The Power to Submit: A Review of "In Her Own Words…An Interview with a London Call Girl" by Ruth Jacobs

 

Note:  This piece originally appeared on The Left Side of Feminism.

 When Ruth Jacobs first sent me a copy of “In Her Own Words…Interview with a London Call Girl”, I didn’t know what to expect.  Would it be a melodramatic story that lays out the evils of prostitution, the horrors of the life?  Would it be a stereotype of the life, one meant to win converts rather than reveal the truth as Q sees it?  I knew Ruth was donating the proceeds to an organization that helps women exit prostitution, so that was where I thought it would lead.  The truth was much worse:  it’s the story of a woman who has convinced herself that her life is “fun”, even as she talks about allowing herself to be raped.  In a few short pages, Q contradicts herself repeatedly, revealing a conflicted psyche of a broken woman.  A woman trying to rationalize the hatred played out on her body.  Without editorializing, Ruth allows us to experience Q’s pain and confusion.

 Many times throughout the piece, Q speaks of the power she has over men.  In the very next sentence, she will often speak of feeling as if she is being raped when she is with a client.  Then, she will speak of feeling raped when she is with a man who doesn’t pay her.  She will talk about power and control, but her story reveals that her sole “power” is the power to submit.  The power to let men play out the “sick perversion in their head” on her body.
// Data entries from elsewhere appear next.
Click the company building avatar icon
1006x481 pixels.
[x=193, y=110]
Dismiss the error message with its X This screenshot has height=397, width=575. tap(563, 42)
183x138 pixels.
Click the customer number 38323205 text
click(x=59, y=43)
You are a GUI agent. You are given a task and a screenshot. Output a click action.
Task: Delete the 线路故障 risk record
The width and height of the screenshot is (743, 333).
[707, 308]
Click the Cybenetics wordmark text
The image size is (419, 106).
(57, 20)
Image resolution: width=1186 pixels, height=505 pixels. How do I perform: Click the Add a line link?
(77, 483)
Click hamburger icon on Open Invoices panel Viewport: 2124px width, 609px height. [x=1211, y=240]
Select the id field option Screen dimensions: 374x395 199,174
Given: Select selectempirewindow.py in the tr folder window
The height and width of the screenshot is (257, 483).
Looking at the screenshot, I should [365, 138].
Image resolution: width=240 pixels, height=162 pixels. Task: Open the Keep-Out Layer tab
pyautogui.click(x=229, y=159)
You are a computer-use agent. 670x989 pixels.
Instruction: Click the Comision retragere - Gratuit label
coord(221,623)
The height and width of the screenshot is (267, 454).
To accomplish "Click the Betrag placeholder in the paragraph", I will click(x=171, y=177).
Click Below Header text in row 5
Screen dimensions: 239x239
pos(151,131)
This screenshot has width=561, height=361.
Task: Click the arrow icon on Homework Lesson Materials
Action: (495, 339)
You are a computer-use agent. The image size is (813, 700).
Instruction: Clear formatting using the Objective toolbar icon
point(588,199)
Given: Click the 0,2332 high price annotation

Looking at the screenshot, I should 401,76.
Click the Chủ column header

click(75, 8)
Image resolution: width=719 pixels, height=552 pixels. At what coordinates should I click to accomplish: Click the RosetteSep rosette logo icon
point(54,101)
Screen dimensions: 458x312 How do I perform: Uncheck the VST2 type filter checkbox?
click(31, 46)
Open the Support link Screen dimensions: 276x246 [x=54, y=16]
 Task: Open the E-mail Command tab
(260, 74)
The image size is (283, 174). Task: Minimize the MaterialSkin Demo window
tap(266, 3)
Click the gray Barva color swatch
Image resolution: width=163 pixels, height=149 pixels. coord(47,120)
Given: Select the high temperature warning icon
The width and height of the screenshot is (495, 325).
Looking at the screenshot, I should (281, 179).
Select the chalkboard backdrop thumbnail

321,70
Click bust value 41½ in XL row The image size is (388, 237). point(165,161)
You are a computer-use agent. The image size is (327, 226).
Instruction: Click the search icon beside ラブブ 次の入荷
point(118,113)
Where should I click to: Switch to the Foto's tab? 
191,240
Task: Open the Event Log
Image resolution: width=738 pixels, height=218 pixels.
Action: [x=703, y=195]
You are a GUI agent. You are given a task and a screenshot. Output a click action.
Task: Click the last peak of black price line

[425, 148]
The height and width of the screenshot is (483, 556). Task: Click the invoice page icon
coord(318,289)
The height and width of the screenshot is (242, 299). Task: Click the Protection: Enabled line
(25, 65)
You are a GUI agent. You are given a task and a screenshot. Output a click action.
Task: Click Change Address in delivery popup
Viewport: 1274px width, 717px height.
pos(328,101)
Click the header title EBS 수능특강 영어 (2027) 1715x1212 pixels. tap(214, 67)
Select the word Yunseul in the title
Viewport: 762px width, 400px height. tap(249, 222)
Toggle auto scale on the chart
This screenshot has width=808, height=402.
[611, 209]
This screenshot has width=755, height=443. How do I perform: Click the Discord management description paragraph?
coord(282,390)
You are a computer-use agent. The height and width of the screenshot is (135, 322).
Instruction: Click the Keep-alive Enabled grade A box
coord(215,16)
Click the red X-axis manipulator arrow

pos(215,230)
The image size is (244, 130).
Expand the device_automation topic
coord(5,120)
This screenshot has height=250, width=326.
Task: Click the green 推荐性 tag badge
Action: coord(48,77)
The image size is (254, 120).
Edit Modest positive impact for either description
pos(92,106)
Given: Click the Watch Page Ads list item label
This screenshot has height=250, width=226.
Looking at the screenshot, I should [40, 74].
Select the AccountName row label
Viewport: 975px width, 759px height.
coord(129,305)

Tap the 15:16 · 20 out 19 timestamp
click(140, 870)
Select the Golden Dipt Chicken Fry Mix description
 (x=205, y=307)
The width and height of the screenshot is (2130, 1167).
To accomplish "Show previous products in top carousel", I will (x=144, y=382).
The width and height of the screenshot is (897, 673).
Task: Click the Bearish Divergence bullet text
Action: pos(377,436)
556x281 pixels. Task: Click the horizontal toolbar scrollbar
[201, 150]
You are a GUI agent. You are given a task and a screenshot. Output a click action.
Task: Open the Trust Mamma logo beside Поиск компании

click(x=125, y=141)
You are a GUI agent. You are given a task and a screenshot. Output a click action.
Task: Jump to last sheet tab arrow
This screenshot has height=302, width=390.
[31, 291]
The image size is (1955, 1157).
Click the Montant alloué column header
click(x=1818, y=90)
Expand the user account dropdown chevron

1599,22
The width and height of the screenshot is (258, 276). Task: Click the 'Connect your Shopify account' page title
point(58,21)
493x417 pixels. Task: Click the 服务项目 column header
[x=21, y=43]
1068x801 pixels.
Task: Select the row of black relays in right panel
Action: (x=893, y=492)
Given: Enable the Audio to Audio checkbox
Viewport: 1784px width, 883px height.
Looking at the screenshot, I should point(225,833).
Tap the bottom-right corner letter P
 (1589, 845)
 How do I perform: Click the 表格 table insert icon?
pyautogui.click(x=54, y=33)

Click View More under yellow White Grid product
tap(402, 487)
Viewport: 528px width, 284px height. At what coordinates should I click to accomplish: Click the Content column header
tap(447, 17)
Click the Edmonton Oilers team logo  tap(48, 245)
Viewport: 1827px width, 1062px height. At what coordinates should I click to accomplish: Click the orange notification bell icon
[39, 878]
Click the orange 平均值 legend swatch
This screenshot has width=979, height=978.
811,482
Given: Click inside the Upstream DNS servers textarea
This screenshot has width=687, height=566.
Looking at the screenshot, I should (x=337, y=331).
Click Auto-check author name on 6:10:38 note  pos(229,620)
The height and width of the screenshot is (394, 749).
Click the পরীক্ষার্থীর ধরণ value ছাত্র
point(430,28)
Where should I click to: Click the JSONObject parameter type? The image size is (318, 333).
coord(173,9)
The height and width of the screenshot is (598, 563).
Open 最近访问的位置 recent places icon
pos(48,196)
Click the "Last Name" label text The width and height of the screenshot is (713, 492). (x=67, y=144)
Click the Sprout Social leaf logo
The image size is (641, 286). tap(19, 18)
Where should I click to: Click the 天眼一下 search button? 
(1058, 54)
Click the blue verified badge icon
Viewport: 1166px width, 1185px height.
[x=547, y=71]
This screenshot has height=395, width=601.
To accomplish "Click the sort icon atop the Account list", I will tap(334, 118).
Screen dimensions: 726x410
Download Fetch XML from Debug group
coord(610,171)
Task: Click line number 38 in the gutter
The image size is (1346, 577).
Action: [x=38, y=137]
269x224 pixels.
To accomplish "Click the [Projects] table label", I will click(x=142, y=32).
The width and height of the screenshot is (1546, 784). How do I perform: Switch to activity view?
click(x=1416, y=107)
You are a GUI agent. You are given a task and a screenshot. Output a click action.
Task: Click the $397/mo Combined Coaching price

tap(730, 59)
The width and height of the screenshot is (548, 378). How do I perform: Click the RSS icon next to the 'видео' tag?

 To make herself feel more in control, she speaks of how she is doing a service for society—allowing herself to be abused so that other women and children won’t be.  Even if that were the case, the idea that some women should be set aside and abused so that other women can live in safety is a terrifying thought.  That a woman would wish that to be her own lot in life is heartbreaking.  That other women would wave their hands at it, declaring it all just a “choice” is infuriating.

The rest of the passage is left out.